Collected data:
* * *
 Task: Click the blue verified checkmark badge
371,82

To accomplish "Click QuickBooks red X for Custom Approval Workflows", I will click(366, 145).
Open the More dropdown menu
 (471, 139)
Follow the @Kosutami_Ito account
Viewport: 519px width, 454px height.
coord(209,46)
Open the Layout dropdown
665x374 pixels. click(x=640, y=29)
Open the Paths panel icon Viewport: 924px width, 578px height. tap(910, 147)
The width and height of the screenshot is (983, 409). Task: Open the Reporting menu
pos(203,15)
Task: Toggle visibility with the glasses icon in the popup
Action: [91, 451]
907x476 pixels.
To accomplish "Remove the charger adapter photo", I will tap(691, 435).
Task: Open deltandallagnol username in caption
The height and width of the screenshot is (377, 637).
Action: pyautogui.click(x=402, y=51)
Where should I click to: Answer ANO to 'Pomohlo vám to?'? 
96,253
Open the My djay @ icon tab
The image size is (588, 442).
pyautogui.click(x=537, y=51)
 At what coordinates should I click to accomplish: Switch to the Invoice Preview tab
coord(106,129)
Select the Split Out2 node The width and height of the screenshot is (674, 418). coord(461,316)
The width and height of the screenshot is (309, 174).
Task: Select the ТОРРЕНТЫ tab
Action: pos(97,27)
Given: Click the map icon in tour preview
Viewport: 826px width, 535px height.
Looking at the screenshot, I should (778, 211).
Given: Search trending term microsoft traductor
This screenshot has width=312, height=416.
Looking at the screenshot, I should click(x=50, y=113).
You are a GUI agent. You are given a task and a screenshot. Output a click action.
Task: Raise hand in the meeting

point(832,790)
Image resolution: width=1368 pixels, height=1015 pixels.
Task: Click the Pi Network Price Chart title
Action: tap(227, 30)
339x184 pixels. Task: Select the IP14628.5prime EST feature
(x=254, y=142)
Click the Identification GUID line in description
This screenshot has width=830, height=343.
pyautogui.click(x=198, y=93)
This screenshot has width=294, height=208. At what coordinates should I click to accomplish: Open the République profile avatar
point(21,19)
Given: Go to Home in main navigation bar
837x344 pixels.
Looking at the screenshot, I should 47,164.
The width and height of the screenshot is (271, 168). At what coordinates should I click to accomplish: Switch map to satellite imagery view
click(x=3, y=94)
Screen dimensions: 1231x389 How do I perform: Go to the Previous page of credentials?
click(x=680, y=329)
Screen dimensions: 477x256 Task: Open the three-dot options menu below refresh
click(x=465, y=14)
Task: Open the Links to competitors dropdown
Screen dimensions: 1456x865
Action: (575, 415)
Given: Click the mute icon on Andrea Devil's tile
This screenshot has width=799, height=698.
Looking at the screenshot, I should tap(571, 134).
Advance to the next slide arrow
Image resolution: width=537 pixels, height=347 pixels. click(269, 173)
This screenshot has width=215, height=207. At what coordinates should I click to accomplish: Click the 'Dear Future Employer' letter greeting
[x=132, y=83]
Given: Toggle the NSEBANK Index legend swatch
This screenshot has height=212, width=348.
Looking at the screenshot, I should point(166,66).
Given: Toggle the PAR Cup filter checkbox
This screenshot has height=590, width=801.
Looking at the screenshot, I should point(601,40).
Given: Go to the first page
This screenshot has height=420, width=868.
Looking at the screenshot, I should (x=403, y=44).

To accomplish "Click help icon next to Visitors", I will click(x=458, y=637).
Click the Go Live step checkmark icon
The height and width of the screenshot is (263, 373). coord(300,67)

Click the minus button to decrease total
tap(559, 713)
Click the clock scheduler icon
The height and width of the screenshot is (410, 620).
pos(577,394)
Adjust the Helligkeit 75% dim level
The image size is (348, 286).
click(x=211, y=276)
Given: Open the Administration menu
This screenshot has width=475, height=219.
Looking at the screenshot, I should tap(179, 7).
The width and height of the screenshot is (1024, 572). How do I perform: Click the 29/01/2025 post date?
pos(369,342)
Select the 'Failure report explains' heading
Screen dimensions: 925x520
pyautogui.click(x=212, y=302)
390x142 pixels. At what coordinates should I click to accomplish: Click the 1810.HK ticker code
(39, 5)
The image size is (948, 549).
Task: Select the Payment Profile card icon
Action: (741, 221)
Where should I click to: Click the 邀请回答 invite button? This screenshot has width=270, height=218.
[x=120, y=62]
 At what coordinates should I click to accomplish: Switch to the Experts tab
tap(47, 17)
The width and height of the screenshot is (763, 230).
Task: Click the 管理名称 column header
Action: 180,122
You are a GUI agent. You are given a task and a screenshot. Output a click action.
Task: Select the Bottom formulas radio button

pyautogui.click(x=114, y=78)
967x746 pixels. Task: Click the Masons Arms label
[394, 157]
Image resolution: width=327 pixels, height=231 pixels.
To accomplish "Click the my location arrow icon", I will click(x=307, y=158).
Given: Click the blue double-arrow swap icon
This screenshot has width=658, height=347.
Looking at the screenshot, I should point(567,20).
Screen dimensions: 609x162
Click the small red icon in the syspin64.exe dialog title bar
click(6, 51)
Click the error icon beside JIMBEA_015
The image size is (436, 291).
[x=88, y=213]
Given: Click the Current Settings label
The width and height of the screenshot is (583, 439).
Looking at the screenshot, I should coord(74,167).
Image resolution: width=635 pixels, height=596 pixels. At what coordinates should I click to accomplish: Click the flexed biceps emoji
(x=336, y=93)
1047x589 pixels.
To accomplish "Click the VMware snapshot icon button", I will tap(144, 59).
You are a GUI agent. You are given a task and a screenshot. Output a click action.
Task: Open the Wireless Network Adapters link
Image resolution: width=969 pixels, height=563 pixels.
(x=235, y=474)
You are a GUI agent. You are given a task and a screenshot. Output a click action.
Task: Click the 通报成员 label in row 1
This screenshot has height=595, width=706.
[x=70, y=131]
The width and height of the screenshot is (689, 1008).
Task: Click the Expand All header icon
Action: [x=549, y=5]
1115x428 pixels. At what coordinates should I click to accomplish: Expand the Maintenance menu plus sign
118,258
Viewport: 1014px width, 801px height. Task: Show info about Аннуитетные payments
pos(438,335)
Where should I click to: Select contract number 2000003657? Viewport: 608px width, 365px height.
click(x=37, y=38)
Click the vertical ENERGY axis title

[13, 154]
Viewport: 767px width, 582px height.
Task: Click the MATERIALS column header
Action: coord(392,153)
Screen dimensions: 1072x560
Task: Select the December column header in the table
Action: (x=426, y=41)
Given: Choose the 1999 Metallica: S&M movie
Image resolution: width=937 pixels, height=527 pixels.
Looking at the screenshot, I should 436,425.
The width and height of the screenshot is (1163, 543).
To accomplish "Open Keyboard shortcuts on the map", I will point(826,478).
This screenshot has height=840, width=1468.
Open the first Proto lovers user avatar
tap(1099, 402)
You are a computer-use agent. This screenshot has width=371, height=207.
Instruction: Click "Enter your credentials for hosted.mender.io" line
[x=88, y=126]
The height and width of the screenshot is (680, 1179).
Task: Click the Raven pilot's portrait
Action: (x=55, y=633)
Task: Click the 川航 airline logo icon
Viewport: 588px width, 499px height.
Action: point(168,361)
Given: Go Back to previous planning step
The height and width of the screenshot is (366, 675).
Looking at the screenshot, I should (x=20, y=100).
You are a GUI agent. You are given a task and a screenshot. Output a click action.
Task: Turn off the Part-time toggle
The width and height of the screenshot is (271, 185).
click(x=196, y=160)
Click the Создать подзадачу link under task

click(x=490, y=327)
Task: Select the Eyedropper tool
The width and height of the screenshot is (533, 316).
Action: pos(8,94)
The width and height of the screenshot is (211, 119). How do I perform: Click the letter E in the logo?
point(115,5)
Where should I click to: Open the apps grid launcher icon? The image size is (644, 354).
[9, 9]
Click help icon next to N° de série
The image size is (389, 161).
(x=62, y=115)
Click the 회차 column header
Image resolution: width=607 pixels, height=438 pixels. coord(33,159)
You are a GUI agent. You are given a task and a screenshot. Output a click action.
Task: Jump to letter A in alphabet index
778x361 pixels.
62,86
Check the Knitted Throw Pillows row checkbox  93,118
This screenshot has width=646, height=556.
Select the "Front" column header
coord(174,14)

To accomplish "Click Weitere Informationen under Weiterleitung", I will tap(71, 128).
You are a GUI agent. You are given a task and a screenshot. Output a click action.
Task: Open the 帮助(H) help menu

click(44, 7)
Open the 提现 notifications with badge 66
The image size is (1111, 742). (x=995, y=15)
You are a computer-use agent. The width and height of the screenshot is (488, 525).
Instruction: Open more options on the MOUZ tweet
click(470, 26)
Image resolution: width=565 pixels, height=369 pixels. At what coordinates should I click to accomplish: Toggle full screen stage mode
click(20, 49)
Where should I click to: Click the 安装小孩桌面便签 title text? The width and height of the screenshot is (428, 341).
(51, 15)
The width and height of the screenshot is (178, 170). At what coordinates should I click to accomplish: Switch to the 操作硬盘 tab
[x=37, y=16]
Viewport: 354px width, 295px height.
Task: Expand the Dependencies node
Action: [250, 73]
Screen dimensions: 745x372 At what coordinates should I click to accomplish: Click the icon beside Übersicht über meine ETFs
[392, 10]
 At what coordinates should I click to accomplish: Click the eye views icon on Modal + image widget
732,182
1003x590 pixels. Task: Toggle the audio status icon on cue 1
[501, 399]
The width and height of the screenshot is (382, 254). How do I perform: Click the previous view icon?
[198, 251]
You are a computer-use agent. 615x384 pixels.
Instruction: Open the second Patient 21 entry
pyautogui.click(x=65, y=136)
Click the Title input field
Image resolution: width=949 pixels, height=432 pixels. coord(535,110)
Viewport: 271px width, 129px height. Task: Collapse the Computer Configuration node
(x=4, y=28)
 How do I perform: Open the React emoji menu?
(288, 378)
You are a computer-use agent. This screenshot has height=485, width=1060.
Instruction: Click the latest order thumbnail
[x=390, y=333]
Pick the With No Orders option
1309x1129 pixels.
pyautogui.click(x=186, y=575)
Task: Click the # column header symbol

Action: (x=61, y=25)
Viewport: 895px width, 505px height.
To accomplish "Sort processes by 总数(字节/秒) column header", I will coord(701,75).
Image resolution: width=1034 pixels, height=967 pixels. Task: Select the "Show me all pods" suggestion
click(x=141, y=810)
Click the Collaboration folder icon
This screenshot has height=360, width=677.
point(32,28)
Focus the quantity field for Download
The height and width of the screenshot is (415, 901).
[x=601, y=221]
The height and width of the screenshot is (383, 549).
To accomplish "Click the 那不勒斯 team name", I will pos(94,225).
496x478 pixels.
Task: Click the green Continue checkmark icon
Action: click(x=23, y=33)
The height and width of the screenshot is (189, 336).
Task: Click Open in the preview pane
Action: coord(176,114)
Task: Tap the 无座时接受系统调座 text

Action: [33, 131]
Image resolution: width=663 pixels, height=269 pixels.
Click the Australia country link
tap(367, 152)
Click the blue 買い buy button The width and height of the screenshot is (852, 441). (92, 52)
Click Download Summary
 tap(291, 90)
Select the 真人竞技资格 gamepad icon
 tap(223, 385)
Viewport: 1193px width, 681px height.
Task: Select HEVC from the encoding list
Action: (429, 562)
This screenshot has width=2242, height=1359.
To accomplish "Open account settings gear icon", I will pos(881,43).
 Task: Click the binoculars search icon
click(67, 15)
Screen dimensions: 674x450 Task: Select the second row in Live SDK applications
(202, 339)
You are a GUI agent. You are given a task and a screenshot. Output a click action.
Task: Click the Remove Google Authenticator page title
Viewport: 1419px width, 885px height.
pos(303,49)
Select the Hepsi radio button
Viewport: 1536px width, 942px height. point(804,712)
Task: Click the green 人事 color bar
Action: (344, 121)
* * *
[WHAT IS NEEDED] Copy the lines from the start of the data verbatim, stopping after the line containing "Open the My djay @ icon tab".

[WRITTEN SOLUTION]
 Task: Click the blue verified checkmark badge
371,82

To accomplish "Click QuickBooks red X for Custom Approval Workflows", I will click(366, 145).
Open the More dropdown menu
 (471, 139)
Follow the @Kosutami_Ito account
Viewport: 519px width, 454px height.
coord(209,46)
Open the Layout dropdown
665x374 pixels. click(x=640, y=29)
Open the Paths panel icon Viewport: 924px width, 578px height. tap(910, 147)
The width and height of the screenshot is (983, 409). Task: Open the Reporting menu
pos(203,15)
Task: Toggle visibility with the glasses icon in the popup
Action: [91, 451]
907x476 pixels.
To accomplish "Remove the charger adapter photo", I will tap(691, 435).
Task: Open deltandallagnol username in caption
The height and width of the screenshot is (377, 637).
Action: pyautogui.click(x=402, y=51)
Where should I click to: Answer ANO to 'Pomohlo vám to?'? 
96,253
Open the My djay @ icon tab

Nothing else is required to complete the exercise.